Content starts

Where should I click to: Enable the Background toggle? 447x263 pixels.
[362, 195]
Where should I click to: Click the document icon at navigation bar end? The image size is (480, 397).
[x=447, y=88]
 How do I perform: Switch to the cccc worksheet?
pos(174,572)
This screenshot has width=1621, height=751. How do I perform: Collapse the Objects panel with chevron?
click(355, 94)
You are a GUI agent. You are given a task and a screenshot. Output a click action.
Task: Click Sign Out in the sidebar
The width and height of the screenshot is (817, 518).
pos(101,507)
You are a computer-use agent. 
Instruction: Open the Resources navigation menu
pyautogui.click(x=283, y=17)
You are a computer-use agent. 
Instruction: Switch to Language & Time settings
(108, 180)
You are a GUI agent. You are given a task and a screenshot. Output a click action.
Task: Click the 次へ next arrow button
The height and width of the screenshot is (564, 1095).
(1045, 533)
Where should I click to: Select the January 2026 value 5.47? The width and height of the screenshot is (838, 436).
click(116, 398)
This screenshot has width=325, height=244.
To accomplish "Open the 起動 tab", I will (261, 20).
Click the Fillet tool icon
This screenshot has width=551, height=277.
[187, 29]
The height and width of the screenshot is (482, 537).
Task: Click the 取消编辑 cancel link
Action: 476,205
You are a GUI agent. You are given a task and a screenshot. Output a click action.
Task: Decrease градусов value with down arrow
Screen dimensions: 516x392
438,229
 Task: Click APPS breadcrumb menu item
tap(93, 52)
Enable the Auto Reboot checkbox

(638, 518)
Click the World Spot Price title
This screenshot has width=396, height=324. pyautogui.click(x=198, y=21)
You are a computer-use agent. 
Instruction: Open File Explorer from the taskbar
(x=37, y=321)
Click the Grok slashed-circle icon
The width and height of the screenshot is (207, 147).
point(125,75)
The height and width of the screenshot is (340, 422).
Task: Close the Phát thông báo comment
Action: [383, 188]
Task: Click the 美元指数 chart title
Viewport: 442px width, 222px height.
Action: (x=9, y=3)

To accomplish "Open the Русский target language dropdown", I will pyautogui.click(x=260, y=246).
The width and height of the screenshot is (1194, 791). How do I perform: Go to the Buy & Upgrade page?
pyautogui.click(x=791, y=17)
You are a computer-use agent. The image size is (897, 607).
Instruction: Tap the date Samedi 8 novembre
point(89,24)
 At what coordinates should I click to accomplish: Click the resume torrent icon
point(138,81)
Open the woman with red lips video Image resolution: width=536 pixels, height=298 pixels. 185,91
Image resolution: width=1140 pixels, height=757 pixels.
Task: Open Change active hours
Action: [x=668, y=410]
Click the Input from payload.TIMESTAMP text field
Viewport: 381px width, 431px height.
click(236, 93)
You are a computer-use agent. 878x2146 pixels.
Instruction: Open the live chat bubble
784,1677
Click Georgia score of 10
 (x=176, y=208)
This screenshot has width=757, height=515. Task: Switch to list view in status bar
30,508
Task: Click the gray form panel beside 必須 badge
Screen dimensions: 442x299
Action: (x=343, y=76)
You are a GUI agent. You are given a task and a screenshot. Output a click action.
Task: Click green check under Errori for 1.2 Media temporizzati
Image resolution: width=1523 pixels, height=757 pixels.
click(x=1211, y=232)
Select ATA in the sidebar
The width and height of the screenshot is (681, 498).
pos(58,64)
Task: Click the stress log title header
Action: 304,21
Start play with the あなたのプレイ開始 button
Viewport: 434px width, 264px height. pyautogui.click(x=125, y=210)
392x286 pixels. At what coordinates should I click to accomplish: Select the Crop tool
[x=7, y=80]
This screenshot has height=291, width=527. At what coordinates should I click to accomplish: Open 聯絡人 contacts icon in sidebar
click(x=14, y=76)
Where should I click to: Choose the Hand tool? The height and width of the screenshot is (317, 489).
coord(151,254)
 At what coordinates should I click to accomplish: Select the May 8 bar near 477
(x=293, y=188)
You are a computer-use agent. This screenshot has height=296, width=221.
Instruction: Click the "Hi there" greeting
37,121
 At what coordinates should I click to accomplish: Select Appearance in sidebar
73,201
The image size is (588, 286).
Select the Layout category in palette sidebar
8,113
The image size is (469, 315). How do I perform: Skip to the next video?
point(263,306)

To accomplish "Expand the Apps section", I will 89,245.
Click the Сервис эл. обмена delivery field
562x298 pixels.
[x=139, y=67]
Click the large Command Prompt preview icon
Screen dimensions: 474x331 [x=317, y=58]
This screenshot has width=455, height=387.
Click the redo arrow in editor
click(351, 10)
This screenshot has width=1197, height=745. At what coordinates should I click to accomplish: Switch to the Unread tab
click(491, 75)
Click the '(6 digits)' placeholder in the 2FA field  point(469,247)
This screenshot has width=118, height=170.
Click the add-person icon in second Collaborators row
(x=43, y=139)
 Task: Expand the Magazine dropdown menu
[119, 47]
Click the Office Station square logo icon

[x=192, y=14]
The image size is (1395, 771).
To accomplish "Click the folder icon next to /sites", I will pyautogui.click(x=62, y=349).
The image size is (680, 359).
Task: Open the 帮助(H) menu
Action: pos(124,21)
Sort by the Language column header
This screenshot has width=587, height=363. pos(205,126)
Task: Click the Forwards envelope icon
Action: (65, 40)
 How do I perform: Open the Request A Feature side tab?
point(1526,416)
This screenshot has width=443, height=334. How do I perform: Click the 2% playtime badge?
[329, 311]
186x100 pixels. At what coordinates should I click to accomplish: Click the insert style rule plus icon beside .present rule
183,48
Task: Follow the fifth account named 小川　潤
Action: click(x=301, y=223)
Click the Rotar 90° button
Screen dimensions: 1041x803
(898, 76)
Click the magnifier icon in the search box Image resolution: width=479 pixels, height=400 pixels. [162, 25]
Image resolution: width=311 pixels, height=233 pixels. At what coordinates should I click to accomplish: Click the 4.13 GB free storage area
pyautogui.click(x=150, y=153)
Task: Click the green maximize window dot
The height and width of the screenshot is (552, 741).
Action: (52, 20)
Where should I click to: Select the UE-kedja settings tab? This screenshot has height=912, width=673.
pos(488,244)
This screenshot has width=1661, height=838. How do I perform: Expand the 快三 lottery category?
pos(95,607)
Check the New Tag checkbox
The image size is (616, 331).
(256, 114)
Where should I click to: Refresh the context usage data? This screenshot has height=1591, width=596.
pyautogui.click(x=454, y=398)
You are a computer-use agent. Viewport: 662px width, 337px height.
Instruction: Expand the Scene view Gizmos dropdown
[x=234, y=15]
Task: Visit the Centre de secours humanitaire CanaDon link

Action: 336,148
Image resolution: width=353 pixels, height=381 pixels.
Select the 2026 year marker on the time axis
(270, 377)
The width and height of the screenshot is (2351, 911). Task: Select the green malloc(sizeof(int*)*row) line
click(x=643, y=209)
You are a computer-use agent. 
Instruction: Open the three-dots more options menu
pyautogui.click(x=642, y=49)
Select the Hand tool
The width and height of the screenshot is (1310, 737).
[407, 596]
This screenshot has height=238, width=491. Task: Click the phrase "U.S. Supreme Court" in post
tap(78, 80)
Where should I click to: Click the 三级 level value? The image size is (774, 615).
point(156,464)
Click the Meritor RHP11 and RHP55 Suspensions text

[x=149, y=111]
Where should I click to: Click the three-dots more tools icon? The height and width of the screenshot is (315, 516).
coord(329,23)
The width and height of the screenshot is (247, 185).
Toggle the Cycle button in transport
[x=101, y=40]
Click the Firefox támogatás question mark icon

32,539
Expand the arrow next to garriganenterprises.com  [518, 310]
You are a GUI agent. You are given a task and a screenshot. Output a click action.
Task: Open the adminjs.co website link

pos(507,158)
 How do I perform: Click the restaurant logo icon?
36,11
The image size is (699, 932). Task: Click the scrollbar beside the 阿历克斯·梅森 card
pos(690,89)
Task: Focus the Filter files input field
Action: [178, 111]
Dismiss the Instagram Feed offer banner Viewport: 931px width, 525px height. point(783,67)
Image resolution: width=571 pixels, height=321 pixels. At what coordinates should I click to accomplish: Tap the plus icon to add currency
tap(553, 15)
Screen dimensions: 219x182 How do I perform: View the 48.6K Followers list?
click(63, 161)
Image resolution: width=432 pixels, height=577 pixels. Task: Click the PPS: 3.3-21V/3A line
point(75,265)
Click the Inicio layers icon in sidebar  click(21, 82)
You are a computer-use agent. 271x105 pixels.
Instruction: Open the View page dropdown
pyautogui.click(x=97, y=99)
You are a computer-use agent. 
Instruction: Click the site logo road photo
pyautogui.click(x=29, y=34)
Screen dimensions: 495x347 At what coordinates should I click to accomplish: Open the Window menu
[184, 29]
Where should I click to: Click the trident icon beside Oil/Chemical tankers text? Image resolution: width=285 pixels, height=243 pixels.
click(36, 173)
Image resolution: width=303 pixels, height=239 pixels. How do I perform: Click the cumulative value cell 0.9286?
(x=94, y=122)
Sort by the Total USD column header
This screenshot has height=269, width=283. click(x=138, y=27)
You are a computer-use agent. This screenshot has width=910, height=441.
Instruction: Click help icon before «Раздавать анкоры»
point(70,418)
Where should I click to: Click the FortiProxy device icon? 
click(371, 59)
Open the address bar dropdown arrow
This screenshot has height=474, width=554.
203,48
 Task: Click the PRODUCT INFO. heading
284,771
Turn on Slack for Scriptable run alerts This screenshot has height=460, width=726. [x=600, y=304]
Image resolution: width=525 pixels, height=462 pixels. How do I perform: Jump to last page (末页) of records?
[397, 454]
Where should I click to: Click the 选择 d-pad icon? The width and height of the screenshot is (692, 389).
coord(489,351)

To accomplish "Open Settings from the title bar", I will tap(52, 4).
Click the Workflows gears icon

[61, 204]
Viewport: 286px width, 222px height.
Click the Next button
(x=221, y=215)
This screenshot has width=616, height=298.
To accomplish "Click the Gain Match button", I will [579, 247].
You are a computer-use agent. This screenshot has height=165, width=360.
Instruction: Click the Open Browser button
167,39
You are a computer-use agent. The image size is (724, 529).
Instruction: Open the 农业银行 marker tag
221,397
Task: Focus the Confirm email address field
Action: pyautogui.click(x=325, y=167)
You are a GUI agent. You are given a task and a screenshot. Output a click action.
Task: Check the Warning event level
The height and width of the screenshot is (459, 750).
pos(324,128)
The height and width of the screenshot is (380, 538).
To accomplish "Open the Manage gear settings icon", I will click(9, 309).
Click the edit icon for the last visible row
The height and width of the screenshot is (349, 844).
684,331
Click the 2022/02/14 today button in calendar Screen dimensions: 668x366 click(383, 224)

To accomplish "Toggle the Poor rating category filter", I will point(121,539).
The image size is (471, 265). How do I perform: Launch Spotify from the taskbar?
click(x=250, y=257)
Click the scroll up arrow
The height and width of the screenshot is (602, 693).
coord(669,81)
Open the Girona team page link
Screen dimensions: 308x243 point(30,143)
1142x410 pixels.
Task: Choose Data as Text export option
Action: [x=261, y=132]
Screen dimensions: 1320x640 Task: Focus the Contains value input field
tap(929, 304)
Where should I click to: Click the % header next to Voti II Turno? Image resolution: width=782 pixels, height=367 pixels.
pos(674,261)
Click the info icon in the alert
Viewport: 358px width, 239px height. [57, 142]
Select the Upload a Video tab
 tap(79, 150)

Content ends

ACTIVITY -
In the listing above, locate the line containing "Click the Fillet tool icon" and the line containing "Click the Grok slashed-circle icon". Extract those two lines and every line between them, exactly as written, and only those.

PROBLEM SOLUTION -
Click the Fillet tool icon
This screenshot has width=551, height=277.
[187, 29]
The height and width of the screenshot is (482, 537).
Task: Click the 取消编辑 cancel link
Action: 476,205
You are a GUI agent. You are given a task and a screenshot. Output a click action.
Task: Decrease градусов value with down arrow
Screen dimensions: 516x392
438,229
 Task: Click APPS breadcrumb menu item
tap(93, 52)
Enable the Auto Reboot checkbox

(638, 518)
Click the World Spot Price title
This screenshot has width=396, height=324. pyautogui.click(x=198, y=21)
You are a computer-use agent. 
Instruction: Open File Explorer from the taskbar
(x=37, y=321)
Click the Grok slashed-circle icon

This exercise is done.